Илья Эренбург - Необычайные похождения Хулио Хуренито и его учеников
Неделю спустя в «Ля круа» было напечатано следующее: «Еще один Савл. Известный своими гонениями на церковь мэр Гириека мосье Тик явился на днях к настоятелю церкви Сан Антуан и рассказал, что у ручья Фью ему явилась Святая Дева и промолвила: „Покайся, пока не поздно!“ В начале июня первый специальный поезд богомольцев направляется в Гириек к ручью Фью. Запись – в редакции».
Мы были с Учителем в катакомбах близ Рима на Аппиевой дороге. Поглядев на черные скользкие проходы, надышавшись смрадом, вдоволь налюбовавшись на старика монаха, продававшего за сходную цену двум баварским крестьянкам тепленькое ребро какого-то мученика, мы вышли наверх. Было просторно, свежо и безлюдно. Я осмелился спросить Учителя, что думает он о судьбах религии? Хуренито сказал: «Наконец-то истлеют все кости и все боги. Разрушатся соборы и забудутся молитвы. Не жалей об этом. Видишь, там, на солнце, откидывая ноги, прыгает по степи маленький жеребенок. Разве не передает он беспредельного восторга бытия? А здесь, у лачуги, задрав морду к небу и опустив хвост, воет собака – не вся ли скорбь земли в ней? Им будут подобны грядущие люди, и не станут они замыкать свои чувства в тысячепудовые облачения.

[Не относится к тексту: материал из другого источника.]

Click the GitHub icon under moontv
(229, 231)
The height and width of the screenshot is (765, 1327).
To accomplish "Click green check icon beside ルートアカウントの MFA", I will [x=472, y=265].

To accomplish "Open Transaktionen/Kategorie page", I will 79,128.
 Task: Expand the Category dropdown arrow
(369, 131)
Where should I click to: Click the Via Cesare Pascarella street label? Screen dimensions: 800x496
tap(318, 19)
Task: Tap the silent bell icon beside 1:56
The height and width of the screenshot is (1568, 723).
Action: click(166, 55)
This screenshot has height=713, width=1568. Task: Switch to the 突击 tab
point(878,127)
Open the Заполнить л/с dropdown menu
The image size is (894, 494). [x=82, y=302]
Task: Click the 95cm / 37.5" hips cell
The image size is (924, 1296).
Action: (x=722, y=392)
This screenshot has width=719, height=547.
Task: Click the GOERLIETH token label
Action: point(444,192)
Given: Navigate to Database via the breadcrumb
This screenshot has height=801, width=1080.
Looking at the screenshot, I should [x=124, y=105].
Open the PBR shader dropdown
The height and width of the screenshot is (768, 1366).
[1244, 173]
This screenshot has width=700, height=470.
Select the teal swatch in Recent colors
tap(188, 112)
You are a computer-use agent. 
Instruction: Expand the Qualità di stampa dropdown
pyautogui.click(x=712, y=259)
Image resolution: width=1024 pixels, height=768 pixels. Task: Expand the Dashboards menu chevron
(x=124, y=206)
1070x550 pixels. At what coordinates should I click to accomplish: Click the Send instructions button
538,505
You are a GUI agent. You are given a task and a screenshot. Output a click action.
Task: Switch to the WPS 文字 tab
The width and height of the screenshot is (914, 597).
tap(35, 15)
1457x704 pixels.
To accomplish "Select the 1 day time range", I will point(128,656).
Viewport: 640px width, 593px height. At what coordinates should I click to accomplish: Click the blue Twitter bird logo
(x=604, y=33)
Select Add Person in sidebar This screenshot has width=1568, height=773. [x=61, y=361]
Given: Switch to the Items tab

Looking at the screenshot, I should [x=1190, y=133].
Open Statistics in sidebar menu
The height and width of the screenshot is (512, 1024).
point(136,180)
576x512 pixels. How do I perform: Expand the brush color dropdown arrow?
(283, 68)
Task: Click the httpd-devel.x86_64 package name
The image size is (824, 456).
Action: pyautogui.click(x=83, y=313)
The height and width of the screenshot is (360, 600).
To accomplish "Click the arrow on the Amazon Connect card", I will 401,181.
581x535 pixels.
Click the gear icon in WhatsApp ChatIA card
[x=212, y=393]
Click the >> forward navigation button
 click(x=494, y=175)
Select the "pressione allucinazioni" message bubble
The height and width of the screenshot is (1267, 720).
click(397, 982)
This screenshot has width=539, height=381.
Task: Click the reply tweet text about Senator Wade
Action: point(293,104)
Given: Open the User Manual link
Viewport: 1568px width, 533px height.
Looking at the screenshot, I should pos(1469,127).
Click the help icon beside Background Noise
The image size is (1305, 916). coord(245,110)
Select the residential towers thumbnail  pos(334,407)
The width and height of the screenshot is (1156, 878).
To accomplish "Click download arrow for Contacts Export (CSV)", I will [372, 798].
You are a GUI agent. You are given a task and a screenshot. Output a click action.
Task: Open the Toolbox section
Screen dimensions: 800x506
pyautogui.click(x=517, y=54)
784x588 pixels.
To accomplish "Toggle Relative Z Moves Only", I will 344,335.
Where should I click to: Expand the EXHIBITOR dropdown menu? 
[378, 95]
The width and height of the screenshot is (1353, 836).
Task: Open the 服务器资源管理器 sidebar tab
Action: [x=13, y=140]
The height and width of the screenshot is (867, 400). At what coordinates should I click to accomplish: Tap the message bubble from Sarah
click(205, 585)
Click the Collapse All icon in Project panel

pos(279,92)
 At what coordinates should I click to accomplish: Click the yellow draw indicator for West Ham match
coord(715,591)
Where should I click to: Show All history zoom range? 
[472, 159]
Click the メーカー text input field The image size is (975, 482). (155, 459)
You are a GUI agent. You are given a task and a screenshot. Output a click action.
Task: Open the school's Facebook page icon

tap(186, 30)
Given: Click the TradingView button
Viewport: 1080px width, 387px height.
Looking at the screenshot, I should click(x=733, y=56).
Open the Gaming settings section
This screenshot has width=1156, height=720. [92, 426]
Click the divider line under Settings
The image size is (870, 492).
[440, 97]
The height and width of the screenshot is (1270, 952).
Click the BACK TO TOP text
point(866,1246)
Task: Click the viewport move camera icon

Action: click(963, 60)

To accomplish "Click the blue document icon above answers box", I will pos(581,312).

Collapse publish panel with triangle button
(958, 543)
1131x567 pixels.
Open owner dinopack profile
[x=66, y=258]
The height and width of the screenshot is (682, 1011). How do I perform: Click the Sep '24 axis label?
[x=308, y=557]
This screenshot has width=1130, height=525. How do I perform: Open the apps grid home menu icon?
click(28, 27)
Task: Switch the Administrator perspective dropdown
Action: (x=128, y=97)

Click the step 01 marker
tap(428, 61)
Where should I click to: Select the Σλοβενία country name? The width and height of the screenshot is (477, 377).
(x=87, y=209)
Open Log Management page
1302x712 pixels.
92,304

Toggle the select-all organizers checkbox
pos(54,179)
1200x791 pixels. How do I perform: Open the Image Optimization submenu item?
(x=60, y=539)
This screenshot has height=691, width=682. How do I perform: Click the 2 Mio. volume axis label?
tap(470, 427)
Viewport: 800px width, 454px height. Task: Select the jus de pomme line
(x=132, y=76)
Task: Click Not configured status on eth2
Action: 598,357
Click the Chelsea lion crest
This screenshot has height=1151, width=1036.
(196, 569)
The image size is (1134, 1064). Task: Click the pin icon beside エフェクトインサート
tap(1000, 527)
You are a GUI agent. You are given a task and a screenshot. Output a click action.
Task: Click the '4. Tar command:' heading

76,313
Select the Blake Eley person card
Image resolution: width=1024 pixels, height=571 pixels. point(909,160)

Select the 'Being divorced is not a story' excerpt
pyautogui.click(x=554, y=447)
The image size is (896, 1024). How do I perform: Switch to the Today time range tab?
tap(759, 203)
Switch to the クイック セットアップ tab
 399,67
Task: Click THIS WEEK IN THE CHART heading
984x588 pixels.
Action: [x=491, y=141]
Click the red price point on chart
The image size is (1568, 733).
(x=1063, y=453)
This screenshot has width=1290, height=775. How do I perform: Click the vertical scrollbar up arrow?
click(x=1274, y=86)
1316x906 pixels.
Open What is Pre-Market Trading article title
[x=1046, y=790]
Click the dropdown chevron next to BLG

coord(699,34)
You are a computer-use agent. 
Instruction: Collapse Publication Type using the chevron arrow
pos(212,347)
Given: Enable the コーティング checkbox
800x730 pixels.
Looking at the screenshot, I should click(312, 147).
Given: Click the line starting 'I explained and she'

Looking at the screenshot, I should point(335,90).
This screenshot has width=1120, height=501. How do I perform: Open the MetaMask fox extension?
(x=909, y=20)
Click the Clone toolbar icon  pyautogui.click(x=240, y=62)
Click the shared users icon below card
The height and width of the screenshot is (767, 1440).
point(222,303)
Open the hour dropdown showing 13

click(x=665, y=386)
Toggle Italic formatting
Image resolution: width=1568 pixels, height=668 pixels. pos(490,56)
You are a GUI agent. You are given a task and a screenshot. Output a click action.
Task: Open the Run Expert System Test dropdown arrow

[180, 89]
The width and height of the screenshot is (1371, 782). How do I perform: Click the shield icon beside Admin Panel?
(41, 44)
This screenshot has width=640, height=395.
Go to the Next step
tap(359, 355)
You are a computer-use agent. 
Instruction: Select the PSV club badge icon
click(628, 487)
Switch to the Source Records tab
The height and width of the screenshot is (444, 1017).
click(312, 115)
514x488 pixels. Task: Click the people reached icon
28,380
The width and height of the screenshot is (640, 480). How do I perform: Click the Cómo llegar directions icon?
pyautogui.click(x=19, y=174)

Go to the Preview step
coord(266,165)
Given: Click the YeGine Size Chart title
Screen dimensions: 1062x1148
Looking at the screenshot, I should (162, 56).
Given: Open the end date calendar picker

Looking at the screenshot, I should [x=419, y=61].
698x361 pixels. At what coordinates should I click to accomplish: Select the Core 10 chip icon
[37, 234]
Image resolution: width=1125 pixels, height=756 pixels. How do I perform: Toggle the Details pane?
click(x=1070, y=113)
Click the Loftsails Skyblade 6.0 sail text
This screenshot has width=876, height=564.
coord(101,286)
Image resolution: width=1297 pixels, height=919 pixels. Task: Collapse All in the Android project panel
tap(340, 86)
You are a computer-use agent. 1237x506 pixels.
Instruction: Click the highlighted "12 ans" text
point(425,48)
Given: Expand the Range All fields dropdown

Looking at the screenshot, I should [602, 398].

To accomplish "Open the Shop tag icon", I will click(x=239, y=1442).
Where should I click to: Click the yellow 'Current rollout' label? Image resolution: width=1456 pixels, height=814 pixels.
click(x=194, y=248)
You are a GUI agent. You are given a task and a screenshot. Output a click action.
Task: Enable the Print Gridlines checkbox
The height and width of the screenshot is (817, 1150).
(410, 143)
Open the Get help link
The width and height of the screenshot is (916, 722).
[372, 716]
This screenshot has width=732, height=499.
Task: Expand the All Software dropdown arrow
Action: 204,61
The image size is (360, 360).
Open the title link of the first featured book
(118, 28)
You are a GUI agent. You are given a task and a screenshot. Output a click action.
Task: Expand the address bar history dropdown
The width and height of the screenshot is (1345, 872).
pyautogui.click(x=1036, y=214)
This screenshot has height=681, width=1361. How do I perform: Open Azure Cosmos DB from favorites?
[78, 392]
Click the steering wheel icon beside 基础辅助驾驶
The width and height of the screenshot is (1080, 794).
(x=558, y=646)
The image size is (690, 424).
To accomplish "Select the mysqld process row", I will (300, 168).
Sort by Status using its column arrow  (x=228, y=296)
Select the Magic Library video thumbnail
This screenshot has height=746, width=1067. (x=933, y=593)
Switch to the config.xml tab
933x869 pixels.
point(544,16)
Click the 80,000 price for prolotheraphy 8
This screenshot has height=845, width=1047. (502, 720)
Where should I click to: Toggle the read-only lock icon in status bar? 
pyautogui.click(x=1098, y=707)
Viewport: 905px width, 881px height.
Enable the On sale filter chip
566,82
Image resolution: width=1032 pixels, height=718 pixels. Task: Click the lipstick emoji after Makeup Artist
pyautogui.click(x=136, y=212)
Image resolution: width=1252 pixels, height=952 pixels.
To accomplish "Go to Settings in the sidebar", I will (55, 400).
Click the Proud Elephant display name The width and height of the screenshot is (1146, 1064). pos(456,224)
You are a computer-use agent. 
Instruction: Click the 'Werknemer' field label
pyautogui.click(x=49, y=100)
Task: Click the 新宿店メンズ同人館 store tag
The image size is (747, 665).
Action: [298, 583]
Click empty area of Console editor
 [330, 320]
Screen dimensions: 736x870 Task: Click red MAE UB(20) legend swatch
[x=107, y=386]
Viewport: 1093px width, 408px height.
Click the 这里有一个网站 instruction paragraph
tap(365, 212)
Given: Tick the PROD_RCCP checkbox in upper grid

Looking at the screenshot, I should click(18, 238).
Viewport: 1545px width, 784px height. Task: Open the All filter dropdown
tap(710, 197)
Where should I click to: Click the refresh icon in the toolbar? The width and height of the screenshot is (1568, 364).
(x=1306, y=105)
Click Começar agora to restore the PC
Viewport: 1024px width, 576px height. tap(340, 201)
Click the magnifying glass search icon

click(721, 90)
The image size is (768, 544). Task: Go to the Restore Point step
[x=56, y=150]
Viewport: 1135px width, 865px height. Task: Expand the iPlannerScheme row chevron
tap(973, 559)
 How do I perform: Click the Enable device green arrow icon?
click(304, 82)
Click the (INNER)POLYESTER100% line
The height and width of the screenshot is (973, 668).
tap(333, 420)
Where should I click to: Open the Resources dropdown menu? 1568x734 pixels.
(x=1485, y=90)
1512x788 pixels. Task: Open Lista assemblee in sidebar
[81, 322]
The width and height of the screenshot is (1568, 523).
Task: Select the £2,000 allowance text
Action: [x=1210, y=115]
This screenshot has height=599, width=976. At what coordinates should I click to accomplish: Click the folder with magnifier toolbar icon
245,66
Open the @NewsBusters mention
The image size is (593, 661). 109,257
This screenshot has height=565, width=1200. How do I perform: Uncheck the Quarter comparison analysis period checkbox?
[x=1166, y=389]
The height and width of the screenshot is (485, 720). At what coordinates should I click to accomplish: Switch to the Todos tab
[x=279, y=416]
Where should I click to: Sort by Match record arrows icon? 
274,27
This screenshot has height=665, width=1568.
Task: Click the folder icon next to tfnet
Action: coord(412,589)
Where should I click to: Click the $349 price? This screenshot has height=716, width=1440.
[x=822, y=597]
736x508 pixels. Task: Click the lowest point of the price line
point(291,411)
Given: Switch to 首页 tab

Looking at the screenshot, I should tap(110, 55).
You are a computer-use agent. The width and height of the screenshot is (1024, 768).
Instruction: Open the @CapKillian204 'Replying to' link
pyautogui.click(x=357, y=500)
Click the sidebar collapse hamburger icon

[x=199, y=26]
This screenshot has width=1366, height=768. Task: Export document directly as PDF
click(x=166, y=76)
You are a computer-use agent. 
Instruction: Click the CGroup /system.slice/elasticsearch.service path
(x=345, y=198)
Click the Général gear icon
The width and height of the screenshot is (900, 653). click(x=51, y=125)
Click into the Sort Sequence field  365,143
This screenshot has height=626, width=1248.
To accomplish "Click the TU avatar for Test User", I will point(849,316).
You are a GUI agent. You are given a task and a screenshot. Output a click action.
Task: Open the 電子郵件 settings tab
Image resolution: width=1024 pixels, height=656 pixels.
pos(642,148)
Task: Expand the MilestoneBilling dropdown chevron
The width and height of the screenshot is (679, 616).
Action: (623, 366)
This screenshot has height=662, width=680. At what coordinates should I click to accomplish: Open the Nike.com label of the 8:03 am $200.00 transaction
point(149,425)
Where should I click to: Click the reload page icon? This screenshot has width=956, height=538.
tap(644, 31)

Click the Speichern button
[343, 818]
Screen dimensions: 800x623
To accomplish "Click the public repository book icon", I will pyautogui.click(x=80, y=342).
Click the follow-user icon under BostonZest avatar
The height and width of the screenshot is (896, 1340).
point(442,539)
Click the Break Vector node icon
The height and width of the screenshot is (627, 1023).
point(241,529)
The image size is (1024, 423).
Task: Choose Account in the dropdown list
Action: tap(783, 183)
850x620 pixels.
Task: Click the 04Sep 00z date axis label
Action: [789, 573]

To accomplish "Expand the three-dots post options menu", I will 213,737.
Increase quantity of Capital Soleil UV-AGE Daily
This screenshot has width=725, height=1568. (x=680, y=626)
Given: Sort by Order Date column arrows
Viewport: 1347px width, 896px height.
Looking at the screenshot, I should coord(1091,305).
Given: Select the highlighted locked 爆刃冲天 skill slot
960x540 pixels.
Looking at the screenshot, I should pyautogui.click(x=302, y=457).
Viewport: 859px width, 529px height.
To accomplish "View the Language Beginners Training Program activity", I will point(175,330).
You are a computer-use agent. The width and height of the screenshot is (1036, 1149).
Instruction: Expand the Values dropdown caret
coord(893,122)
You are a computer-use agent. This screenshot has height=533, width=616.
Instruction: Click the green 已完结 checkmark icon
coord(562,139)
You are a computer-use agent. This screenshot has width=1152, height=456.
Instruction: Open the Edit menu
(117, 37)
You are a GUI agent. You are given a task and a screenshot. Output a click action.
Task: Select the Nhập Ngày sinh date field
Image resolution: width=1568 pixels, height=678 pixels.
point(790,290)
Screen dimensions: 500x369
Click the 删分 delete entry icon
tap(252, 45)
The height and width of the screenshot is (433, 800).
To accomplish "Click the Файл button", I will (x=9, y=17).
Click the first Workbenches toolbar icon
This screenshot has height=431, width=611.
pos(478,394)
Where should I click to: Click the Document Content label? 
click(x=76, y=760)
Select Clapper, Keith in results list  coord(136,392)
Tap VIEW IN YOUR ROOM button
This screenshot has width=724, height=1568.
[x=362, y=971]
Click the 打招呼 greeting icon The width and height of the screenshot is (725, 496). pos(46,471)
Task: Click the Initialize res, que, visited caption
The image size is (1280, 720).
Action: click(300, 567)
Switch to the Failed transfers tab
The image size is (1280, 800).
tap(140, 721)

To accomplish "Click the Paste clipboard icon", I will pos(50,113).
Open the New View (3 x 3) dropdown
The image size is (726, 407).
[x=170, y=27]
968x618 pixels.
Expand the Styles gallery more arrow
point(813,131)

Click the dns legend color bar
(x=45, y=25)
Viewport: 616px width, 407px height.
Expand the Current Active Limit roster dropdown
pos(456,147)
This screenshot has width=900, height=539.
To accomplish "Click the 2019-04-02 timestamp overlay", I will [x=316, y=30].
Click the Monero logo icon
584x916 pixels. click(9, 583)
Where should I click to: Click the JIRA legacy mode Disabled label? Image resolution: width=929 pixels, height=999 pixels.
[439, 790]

Чаще гляди на детей. Я люблю в них не только воспоминание о легких днях человечества, нет, в них я вижу прообраз грядущего мира. Я люблю младенца, который еще ни о чем не ведает, который царственным жестом тянется сорвать - что? – брошку на груди матери? яблоко в саду? звезду с неба? Потом его научат, как надевать лифчик, как целовать руку отца, как шалить и как молиться. Пока он дик, пуст и прекрасен. если ты хочешь научиться по-настоящему ненавидеть людей, люби, крепко люби детей! Оскорбляй святыни, преступай заповеди, смейся, громче смейся, когда нельзя смеяться, смехом, мукой, огнем расчищай место для него, грядущего, чтобы было для пустого – пустое».
Глава пятая.
Алексей Спиридонович ищет человека
На следующий день после нашей встречи с Айшой мы все вместе отправились на неделю-другую в Голландию, где у Хулио Хуренито был ряд дел: заседание пайщиков «Общества канализации острова Явы», доклад в гаагском «Трибунале мира», закупка большой партии картин мастеров семнадцатого века, кофе и ножей людоедов, с прелестной резьбой по рисункам немецкого экспрессиониста Отто. По пути мы остановились в Антверпене и вечером направились в порт. Длинный ряд кабачков соблазнял нас медными бананами, качающимися попугаями и неграми с воткнутыми в жестяные губы трубками из тыквы. Мы вошли в один кабачок, как будто наиболее спокойный (мистер Куль высказывал всяческие опасения касательно библии и долларов). На столах и под столами сидели люди различных цветов: белесые скандинавы, подрумяненные фламандцы, хорошо прожаренные солнцем итальянцы, пережаренные арабы и уже окончательно черные сомалийцы. Люди под столом неистово кричали, и мистер Куль, схватившись за доллары, мысленно цитировал библию, убежденный, что сейчас начнется свалка с ножами, а возможно, и с револьверами. Но Учитель успокоил его, объяснив, что это кастильцы вполне дружески говорят о достоинстве икр дочери хозяина кабачка. Мрачный англичанин сидел один, на птичьей клетке, каждые пять минут выплевывая «виски!», потом оживился, показал сам себе какой-то детский фокус, состоящий в таинственном появлении монеты в шляпе, и, показав его, сам же долго, простосердечно смеялся. Французы пили мало, много шумели, хвастались – один тем, что он в Марокко заколол в течение дня двенадцать разбойников, другой тем, что у себя в Ниме он в течение одной ночи доставил ряд различных удовольствий такому же количеству девушек. Оба они, когда мимо куля с перцем проходила служанка, уродливая баба лет пятидесяти, хватали ее за руку, выше локтя, с возгласами «э-э! красотка!», что, очевидно, являлось необходимым ритуалом.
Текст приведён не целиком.